With Astriid, Salesforce has gone a step further with its newly-launched Success Cloud, helping the founders build it from scratch rather than simply providing the technology or support. The app has had involvement from Salesforce staff in the UK, France, Brazil, Morocco and Germany, covering everything from UX to development to marketing. Short adds:
There’s such interest in this at Salseforce. I would want to make sure we’re also supporting it once it gets into full flow and operational use. I can see all sorts of opportunities. We run many events, for example. You always need extra capabilities to support them; I have people that need mentoring. As David said, the to-do list that never quite gets done.
Astriid is a not-for-profit organisation – the team are currently going through the process of registering it as a charity – and there is no charge to use the app. Short explains that the app will point businesses to individuals who have the right profile match, and it is then up to the company how they engage that person; some people will expect payment, some will be happy to do it for free. Short adds:
We put a step in the process for businesses that says if you find somebody, please make a donation if you’ve had value out of the service.
Further opportunities
Although this initial version of the app is focusing on the employment issues around long-term illness, Short can see potential for a similar service for new mothers looking for work flexibility, or retired people who still want to contribute something through work.
But for now, the Astriid app is right at the beginning of its journey with a very basic first release. The team are focused on raising awareness to build up volume of registrations for both individuals and vacancies.
For the individuals who are successful in securing work via the service, the value will be much more than about the potential to earn, as Fiona Goldsby, a fellow cancer sufferer who has taken on a fund-raising role at Astriid, explains. She was diagnosed with a brain tumour seven years ago, and was told at that point she had between 18 months to three years to live. She adds:
Seven years down the line, I’m not going anywhere. But I was told I was never going to work again. I’m not that sort of person to take that lying down. I needed something for the social side of things. When you’re sitting there all day long on your own, and your family has gone out to work or your kids are off to school, you’re basically just living to die.
People are very important. I volunteered for the fundraising team for Macmillan four years ago. For someone who was told I could never work again, basically I felt useless. I managed to raise just short of £150,000 in under four years. It just motivates you. You’ve got to keep that brain going.
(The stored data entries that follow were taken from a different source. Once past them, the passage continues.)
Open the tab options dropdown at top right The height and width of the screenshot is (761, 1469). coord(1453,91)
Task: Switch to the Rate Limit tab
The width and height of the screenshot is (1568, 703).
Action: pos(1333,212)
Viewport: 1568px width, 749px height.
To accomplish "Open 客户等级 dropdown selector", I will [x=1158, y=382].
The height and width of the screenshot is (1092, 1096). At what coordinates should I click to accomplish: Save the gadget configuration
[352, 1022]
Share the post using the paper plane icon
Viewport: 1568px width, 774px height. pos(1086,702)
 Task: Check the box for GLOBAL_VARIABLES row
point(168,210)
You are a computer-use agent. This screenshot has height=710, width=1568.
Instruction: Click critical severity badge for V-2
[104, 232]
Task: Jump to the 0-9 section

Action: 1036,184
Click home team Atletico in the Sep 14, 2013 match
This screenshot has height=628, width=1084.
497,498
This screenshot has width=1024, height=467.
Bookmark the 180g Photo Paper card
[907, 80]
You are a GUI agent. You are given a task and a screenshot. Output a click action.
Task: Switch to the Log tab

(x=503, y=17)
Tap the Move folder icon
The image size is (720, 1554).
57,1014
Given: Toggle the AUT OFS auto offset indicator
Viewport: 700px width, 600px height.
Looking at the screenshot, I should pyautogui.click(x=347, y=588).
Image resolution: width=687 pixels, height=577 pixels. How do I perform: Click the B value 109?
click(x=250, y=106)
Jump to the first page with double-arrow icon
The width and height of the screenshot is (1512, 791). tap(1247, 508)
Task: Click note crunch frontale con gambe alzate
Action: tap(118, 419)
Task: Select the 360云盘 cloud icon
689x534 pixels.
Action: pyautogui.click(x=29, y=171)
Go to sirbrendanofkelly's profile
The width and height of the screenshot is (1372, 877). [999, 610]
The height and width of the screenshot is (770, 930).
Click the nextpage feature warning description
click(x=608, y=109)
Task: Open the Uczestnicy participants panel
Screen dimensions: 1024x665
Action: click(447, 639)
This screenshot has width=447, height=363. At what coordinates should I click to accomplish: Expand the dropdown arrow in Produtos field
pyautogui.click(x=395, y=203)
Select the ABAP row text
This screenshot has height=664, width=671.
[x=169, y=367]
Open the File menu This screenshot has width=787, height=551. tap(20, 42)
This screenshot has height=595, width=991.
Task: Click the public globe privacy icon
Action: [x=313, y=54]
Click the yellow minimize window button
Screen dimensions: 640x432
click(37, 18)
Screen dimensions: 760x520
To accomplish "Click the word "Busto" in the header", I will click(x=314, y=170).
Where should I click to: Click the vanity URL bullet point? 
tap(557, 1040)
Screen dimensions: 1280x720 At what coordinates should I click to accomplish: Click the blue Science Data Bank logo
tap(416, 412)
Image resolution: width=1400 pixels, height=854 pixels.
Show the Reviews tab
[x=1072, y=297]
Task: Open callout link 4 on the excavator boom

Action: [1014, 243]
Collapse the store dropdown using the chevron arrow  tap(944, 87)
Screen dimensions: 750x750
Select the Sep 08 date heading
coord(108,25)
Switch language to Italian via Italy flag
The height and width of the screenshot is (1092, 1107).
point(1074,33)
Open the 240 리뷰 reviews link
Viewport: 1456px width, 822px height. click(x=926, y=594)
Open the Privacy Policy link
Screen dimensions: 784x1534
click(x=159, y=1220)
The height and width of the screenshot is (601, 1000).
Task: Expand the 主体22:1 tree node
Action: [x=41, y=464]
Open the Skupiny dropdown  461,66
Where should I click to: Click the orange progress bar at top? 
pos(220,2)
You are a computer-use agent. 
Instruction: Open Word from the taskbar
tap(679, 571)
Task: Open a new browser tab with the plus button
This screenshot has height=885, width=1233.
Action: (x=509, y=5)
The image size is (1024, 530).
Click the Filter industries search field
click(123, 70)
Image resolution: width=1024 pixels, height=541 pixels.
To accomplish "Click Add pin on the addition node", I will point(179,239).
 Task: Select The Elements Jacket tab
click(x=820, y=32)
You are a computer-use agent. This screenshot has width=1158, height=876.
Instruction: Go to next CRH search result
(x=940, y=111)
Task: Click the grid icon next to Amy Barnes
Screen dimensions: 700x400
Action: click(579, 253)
Shutts has a similar outlook on the importance of work for people in his situation. He revealed that he went from a six-figure salary in August 2014, to drawing standard statutory sick pay of £357 a month by August 2015, to earning £11.26 an hour by August 2016 for teaching maths at a local college. He adds:
I was so grateful in 2016 to be teaching maths. It gave me a reason to do something other than think about cancer and the effect it has on my work. We want people to post these jobs whatever they might be, because out there right now are people who think their life has ended and they’ve nothing to get up for and who just live and breathe their illness.
We want to give them an opportunity through Astriid to show you’re still required, your opinion is still valued. Everything will improve just through getting up and going to work.